--- START Extracted data ---

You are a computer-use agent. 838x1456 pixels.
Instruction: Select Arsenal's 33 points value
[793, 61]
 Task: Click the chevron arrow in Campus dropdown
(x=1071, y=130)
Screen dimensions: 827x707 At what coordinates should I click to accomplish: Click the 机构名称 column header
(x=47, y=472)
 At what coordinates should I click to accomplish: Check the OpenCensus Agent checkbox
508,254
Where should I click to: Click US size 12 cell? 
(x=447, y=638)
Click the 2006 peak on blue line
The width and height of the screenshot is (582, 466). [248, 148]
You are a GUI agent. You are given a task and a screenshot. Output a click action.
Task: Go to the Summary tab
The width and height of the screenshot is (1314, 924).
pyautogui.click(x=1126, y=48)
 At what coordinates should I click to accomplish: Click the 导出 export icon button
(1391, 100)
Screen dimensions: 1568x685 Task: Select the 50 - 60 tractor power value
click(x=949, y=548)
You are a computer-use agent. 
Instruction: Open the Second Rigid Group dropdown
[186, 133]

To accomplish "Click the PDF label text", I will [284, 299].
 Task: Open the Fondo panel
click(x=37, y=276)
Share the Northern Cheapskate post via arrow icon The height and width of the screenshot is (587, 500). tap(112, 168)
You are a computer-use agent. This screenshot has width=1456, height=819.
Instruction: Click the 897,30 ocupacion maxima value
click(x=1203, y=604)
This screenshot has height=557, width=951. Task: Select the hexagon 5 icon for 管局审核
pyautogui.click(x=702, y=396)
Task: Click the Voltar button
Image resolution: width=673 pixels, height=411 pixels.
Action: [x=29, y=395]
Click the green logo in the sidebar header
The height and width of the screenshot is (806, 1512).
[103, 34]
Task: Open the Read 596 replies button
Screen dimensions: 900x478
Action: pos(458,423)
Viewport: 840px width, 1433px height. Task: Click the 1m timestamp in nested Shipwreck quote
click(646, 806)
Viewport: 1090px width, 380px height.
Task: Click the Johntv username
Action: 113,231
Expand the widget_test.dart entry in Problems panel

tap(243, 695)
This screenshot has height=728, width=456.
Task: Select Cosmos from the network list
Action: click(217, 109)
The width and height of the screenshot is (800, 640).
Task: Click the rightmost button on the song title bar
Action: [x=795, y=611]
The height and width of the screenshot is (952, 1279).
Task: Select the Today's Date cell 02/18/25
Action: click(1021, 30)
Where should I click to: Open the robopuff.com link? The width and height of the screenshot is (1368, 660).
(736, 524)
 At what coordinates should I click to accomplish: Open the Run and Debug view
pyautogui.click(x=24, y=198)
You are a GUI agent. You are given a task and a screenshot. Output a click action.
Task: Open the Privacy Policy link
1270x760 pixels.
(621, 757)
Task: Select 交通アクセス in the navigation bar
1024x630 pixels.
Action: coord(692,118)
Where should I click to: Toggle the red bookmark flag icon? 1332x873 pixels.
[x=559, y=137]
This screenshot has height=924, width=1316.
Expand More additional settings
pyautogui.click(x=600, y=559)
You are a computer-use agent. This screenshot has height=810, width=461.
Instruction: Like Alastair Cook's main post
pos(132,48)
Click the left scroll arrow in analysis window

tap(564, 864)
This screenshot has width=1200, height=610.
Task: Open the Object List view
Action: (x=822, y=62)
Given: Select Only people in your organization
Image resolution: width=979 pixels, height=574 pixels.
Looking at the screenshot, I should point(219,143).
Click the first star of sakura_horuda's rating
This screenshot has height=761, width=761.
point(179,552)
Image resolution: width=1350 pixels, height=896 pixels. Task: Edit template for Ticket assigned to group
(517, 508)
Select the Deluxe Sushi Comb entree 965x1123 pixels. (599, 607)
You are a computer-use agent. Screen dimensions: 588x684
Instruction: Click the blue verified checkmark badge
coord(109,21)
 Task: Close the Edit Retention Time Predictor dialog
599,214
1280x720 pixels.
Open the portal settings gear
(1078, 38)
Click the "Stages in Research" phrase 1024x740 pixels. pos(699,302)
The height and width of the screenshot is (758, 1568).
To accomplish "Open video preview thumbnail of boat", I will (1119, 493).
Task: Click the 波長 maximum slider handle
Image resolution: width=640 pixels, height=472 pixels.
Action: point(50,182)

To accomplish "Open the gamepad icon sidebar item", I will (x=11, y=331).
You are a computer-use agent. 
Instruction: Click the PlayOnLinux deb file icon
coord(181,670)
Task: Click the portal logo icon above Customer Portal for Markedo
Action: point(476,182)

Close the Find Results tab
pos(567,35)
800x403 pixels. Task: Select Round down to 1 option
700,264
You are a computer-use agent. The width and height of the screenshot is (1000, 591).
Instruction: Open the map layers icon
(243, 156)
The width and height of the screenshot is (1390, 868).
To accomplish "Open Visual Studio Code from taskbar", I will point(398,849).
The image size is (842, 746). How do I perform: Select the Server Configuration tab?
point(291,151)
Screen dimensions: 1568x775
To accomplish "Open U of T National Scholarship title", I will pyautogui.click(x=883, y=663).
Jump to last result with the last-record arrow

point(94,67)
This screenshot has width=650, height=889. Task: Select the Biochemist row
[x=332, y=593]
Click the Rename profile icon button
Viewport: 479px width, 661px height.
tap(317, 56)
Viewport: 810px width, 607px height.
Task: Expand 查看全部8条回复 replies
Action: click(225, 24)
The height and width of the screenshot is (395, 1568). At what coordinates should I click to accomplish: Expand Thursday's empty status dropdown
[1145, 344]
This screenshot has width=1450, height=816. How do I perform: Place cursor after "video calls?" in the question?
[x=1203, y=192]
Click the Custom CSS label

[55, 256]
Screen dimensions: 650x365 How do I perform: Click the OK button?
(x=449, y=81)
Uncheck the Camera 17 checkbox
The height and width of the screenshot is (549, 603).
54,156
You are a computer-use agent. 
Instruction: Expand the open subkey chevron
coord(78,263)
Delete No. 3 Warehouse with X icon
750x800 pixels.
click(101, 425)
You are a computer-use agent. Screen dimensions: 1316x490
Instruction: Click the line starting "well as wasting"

--- END Extracted data ---

Can you pull out every one of the lines above and reproduce them verbatim, from first to last?

▶ **Response to the exercise**
You are a computer-use agent. 838x1456 pixels.
Instruction: Select Arsenal's 33 points value
[793, 61]
 Task: Click the chevron arrow in Campus dropdown
(x=1071, y=130)
Screen dimensions: 827x707 At what coordinates should I click to accomplish: Click the 机构名称 column header
(x=47, y=472)
 At what coordinates should I click to accomplish: Check the OpenCensus Agent checkbox
508,254
Where should I click to: Click US size 12 cell? 
(x=447, y=638)
Click the 2006 peak on blue line
The width and height of the screenshot is (582, 466). [248, 148]
You are a GUI agent. You are given a task and a screenshot. Output a click action.
Task: Go to the Summary tab
The width and height of the screenshot is (1314, 924).
pyautogui.click(x=1126, y=48)
 At what coordinates should I click to accomplish: Click the 导出 export icon button
(1391, 100)
Screen dimensions: 1568x685 Task: Select the 50 - 60 tractor power value
click(x=949, y=548)
You are a computer-use agent. 
Instruction: Open the Second Rigid Group dropdown
[186, 133]

To accomplish "Click the PDF label text", I will [284, 299].
 Task: Open the Fondo panel
click(x=37, y=276)
Share the Northern Cheapskate post via arrow icon The height and width of the screenshot is (587, 500). tap(112, 168)
You are a computer-use agent. This screenshot has width=1456, height=819.
Instruction: Click the 897,30 ocupacion maxima value
click(x=1203, y=604)
This screenshot has height=557, width=951. Task: Select the hexagon 5 icon for 管局审核
pyautogui.click(x=702, y=396)
Task: Click the Voltar button
Image resolution: width=673 pixels, height=411 pixels.
Action: [x=29, y=395]
Click the green logo in the sidebar header
The height and width of the screenshot is (806, 1512).
[103, 34]
Task: Open the Read 596 replies button
Screen dimensions: 900x478
Action: pos(458,423)
Viewport: 840px width, 1433px height. Task: Click the 1m timestamp in nested Shipwreck quote
click(646, 806)
Viewport: 1090px width, 380px height.
Task: Click the Johntv username
Action: 113,231
Expand the widget_test.dart entry in Problems panel

tap(243, 695)
This screenshot has height=728, width=456.
Task: Select Cosmos from the network list
Action: click(217, 109)
The width and height of the screenshot is (800, 640).
Task: Click the rightmost button on the song title bar
Action: [x=795, y=611]
The height and width of the screenshot is (952, 1279).
Task: Select the Today's Date cell 02/18/25
Action: click(1021, 30)
Where should I click to: Open the robopuff.com link? The width and height of the screenshot is (1368, 660).
(736, 524)
 At what coordinates should I click to accomplish: Open the Run and Debug view
pyautogui.click(x=24, y=198)
You are a GUI agent. You are given a task and a screenshot. Output a click action.
Task: Open the Privacy Policy link
1270x760 pixels.
(621, 757)
Task: Select 交通アクセス in the navigation bar
1024x630 pixels.
Action: coord(692,118)
Where should I click to: Toggle the red bookmark flag icon? 1332x873 pixels.
[x=559, y=137]
This screenshot has height=924, width=1316.
Expand More additional settings
pyautogui.click(x=600, y=559)
You are a computer-use agent. This screenshot has height=810, width=461.
Instruction: Like Alastair Cook's main post
pos(132,48)
Click the left scroll arrow in analysis window

tap(564, 864)
This screenshot has width=1200, height=610.
Task: Open the Object List view
Action: (x=822, y=62)
Given: Select Only people in your organization
Image resolution: width=979 pixels, height=574 pixels.
Looking at the screenshot, I should point(219,143).
Click the first star of sakura_horuda's rating
This screenshot has height=761, width=761.
point(179,552)
Image resolution: width=1350 pixels, height=896 pixels. Task: Edit template for Ticket assigned to group
(517, 508)
Select the Deluxe Sushi Comb entree 965x1123 pixels. (599, 607)
You are a computer-use agent. Screen dimensions: 588x684
Instruction: Click the blue verified checkmark badge
coord(109,21)
 Task: Close the Edit Retention Time Predictor dialog
599,214
1280x720 pixels.
Open the portal settings gear
(1078, 38)
Click the "Stages in Research" phrase 1024x740 pixels. pos(699,302)
The height and width of the screenshot is (758, 1568).
To accomplish "Open video preview thumbnail of boat", I will (1119, 493).
Task: Click the 波長 maximum slider handle
Image resolution: width=640 pixels, height=472 pixels.
Action: point(50,182)

To accomplish "Open the gamepad icon sidebar item", I will (x=11, y=331).
You are a computer-use agent. 
Instruction: Click the PlayOnLinux deb file icon
coord(181,670)
Task: Click the portal logo icon above Customer Portal for Markedo
Action: point(476,182)

Close the Find Results tab
pos(567,35)
800x403 pixels. Task: Select Round down to 1 option
700,264
You are a computer-use agent. The width and height of the screenshot is (1000, 591).
Instruction: Open the map layers icon
(243, 156)
The width and height of the screenshot is (1390, 868).
To accomplish "Open Visual Studio Code from taskbar", I will point(398,849).
The image size is (842, 746). How do I perform: Select the Server Configuration tab?
point(291,151)
Screen dimensions: 1568x775
To accomplish "Open U of T National Scholarship title", I will pyautogui.click(x=883, y=663).
Jump to last result with the last-record arrow

point(94,67)
This screenshot has width=650, height=889. Task: Select the Biochemist row
[x=332, y=593]
Click the Rename profile icon button
Viewport: 479px width, 661px height.
tap(317, 56)
Viewport: 810px width, 607px height.
Task: Expand 查看全部8条回复 replies
Action: click(225, 24)
The height and width of the screenshot is (395, 1568). At what coordinates should I click to accomplish: Expand Thursday's empty status dropdown
[1145, 344]
This screenshot has width=1450, height=816. How do I perform: Place cursor after "video calls?" in the question?
[x=1203, y=192]
Click the Custom CSS label

[55, 256]
Screen dimensions: 650x365 How do I perform: Click the OK button?
(x=449, y=81)
Uncheck the Camera 17 checkbox
The height and width of the screenshot is (549, 603).
54,156
You are a computer-use agent. 
Instruction: Expand the open subkey chevron
coord(78,263)
Delete No. 3 Warehouse with X icon
750x800 pixels.
click(101, 425)
You are a computer-use agent. Screen dimensions: 1316x490
Instruction: Click the line starting "well as wasting"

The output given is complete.